● WORK INSTRUCTIONS
Return every line below exactly, leaving nothing out.

Data records

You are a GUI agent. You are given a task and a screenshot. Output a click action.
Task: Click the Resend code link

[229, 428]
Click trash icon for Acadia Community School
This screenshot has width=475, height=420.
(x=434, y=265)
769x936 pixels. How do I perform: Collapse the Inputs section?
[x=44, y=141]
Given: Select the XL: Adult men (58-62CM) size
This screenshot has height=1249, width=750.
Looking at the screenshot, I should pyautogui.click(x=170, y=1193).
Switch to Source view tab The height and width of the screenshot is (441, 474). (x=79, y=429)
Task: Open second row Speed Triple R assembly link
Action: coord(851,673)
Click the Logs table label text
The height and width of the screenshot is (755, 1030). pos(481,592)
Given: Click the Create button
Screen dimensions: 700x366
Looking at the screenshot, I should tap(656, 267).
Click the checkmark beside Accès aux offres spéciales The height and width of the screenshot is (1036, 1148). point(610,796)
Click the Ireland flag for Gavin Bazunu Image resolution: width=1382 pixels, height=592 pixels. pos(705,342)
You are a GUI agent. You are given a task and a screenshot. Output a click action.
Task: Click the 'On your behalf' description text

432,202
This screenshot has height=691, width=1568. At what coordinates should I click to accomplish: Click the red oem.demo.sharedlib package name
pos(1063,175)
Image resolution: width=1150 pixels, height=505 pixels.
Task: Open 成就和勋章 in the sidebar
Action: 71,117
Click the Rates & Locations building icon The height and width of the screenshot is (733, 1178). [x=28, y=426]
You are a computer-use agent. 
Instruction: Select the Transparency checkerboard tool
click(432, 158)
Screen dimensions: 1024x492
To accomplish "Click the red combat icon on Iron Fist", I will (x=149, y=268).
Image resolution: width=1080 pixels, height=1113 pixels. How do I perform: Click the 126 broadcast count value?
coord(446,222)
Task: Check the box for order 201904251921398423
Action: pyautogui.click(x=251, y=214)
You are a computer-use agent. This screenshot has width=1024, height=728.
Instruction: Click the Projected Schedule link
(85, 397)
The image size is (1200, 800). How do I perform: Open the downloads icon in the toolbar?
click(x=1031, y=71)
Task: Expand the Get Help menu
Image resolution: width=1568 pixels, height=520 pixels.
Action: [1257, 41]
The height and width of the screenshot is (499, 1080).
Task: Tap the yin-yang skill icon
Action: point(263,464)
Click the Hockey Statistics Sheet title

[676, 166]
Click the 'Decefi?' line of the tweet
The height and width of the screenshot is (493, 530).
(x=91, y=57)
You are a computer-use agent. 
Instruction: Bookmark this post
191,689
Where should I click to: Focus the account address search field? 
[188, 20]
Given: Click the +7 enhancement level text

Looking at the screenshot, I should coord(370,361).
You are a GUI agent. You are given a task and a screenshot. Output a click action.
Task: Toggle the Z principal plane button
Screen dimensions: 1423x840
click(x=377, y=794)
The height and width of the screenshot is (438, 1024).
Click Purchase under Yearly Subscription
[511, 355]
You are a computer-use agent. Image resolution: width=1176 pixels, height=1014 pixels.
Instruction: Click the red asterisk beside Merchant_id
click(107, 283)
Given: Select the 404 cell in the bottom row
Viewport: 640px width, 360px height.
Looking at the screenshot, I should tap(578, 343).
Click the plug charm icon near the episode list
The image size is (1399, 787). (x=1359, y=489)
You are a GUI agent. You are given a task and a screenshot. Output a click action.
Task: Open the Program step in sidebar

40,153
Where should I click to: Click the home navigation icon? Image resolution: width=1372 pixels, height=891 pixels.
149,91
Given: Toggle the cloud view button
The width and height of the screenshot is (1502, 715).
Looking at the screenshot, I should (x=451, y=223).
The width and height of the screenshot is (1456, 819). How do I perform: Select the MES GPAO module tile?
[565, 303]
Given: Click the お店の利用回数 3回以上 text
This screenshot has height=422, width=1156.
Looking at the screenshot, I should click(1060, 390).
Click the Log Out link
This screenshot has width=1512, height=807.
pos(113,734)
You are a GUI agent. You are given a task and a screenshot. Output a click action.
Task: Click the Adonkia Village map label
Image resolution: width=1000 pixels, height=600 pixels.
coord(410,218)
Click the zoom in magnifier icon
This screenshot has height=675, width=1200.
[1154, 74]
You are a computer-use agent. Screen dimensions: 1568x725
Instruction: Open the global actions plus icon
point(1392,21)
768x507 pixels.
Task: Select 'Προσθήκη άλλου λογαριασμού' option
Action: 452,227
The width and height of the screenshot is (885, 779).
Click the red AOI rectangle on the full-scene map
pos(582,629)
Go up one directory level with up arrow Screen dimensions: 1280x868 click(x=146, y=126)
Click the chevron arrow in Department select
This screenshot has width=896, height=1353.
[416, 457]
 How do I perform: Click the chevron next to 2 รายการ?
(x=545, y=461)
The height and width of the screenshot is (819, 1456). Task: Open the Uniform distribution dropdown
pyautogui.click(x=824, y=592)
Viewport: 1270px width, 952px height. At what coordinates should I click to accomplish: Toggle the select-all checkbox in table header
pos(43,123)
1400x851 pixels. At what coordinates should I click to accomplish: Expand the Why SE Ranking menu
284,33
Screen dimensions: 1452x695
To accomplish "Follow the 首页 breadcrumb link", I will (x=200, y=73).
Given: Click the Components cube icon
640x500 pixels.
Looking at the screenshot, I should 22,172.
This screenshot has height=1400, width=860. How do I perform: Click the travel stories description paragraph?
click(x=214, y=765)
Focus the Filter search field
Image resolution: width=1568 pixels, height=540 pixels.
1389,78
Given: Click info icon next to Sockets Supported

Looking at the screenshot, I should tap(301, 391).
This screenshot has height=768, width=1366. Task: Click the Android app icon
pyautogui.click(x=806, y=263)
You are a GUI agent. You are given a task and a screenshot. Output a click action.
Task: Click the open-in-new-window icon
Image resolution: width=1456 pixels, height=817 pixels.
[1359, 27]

● TASK ANSWER
You are a GUI agent. You are given a task and a screenshot. Output a click action.
Task: Click the Resend code link

[229, 428]
Click trash icon for Acadia Community School
This screenshot has width=475, height=420.
(x=434, y=265)
769x936 pixels. How do I perform: Collapse the Inputs section?
[x=44, y=141]
Given: Select the XL: Adult men (58-62CM) size
This screenshot has height=1249, width=750.
Looking at the screenshot, I should pyautogui.click(x=170, y=1193).
Switch to Source view tab The height and width of the screenshot is (441, 474). (x=79, y=429)
Task: Open second row Speed Triple R assembly link
Action: coord(851,673)
Click the Logs table label text
The height and width of the screenshot is (755, 1030). pos(481,592)
Given: Click the Create button
Screen dimensions: 700x366
Looking at the screenshot, I should tap(656, 267).
Click the checkmark beside Accès aux offres spéciales The height and width of the screenshot is (1036, 1148). point(610,796)
Click the Ireland flag for Gavin Bazunu Image resolution: width=1382 pixels, height=592 pixels. pos(705,342)
You are a GUI agent. You are given a task and a screenshot. Output a click action.
Task: Click the 'On your behalf' description text

432,202
This screenshot has height=691, width=1568. At what coordinates should I click to accomplish: Click the red oem.demo.sharedlib package name
pos(1063,175)
Image resolution: width=1150 pixels, height=505 pixels.
Task: Open 成就和勋章 in the sidebar
Action: 71,117
Click the Rates & Locations building icon The height and width of the screenshot is (733, 1178). [x=28, y=426]
You are a computer-use agent. 
Instruction: Select the Transparency checkerboard tool
click(432, 158)
Screen dimensions: 1024x492
To accomplish "Click the red combat icon on Iron Fist", I will (x=149, y=268).
Image resolution: width=1080 pixels, height=1113 pixels. How do I perform: Click the 126 broadcast count value?
coord(446,222)
Task: Check the box for order 201904251921398423
Action: pyautogui.click(x=251, y=214)
You are a computer-use agent. This screenshot has width=1024, height=728.
Instruction: Click the Projected Schedule link
(85, 397)
The image size is (1200, 800). How do I perform: Open the downloads icon in the toolbar?
click(x=1031, y=71)
Task: Expand the Get Help menu
Image resolution: width=1568 pixels, height=520 pixels.
Action: [1257, 41]
The height and width of the screenshot is (499, 1080).
Task: Tap the yin-yang skill icon
Action: point(263,464)
Click the Hockey Statistics Sheet title

[676, 166]
Click the 'Decefi?' line of the tweet
The height and width of the screenshot is (493, 530).
(x=91, y=57)
You are a computer-use agent. 
Instruction: Bookmark this post
191,689
Where should I click to: Focus the account address search field? 
[188, 20]
Given: Click the +7 enhancement level text

Looking at the screenshot, I should coord(370,361).
You are a GUI agent. You are given a task and a screenshot. Output a click action.
Task: Toggle the Z principal plane button
Screen dimensions: 1423x840
click(x=377, y=794)
The height and width of the screenshot is (438, 1024).
Click Purchase under Yearly Subscription
[511, 355]
You are a computer-use agent. Image resolution: width=1176 pixels, height=1014 pixels.
Instruction: Click the red asterisk beside Merchant_id
click(107, 283)
Given: Select the 404 cell in the bottom row
Viewport: 640px width, 360px height.
Looking at the screenshot, I should tap(578, 343).
Click the plug charm icon near the episode list
The image size is (1399, 787). (x=1359, y=489)
You are a GUI agent. You are given a task and a screenshot. Output a click action.
Task: Open the Program step in sidebar

40,153
Where should I click to: Click the home navigation icon? Image resolution: width=1372 pixels, height=891 pixels.
149,91
Given: Toggle the cloud view button
The width and height of the screenshot is (1502, 715).
Looking at the screenshot, I should (x=451, y=223).
The width and height of the screenshot is (1456, 819). How do I perform: Select the MES GPAO module tile?
[565, 303]
Given: Click the お店の利用回数 3回以上 text
This screenshot has height=422, width=1156.
Looking at the screenshot, I should click(1060, 390).
Click the Log Out link
This screenshot has width=1512, height=807.
pos(113,734)
You are a GUI agent. You are given a task and a screenshot. Output a click action.
Task: Click the Adonkia Village map label
Image resolution: width=1000 pixels, height=600 pixels.
coord(410,218)
Click the zoom in magnifier icon
This screenshot has height=675, width=1200.
[1154, 74]
You are a computer-use agent. Screen dimensions: 1568x725
Instruction: Open the global actions plus icon
point(1392,21)
768x507 pixels.
Task: Select 'Προσθήκη άλλου λογαριασμού' option
Action: 452,227
The width and height of the screenshot is (885, 779).
Click the red AOI rectangle on the full-scene map
pos(582,629)
Go up one directory level with up arrow Screen dimensions: 1280x868 click(x=146, y=126)
Click the chevron arrow in Department select
This screenshot has width=896, height=1353.
[416, 457]
 How do I perform: Click the chevron next to 2 รายการ?
(x=545, y=461)
The height and width of the screenshot is (819, 1456). Task: Open the Uniform distribution dropdown
pyautogui.click(x=824, y=592)
Viewport: 1270px width, 952px height. At what coordinates should I click to accomplish: Toggle the select-all checkbox in table header
pos(43,123)
1400x851 pixels. At what coordinates should I click to accomplish: Expand the Why SE Ranking menu
284,33
Screen dimensions: 1452x695
To accomplish "Follow the 首页 breadcrumb link", I will (x=200, y=73).
Given: Click the Components cube icon
640x500 pixels.
Looking at the screenshot, I should 22,172.
This screenshot has height=1400, width=860. How do I perform: Click the travel stories description paragraph?
click(x=214, y=765)
Focus the Filter search field
Image resolution: width=1568 pixels, height=540 pixels.
1389,78
Given: Click info icon next to Sockets Supported

Looking at the screenshot, I should tap(301, 391).
This screenshot has height=768, width=1366. Task: Click the Android app icon
pyautogui.click(x=806, y=263)
You are a GUI agent. You are given a task and a screenshot. Output a click action.
Task: Click the open-in-new-window icon
Image resolution: width=1456 pixels, height=817 pixels.
[1359, 27]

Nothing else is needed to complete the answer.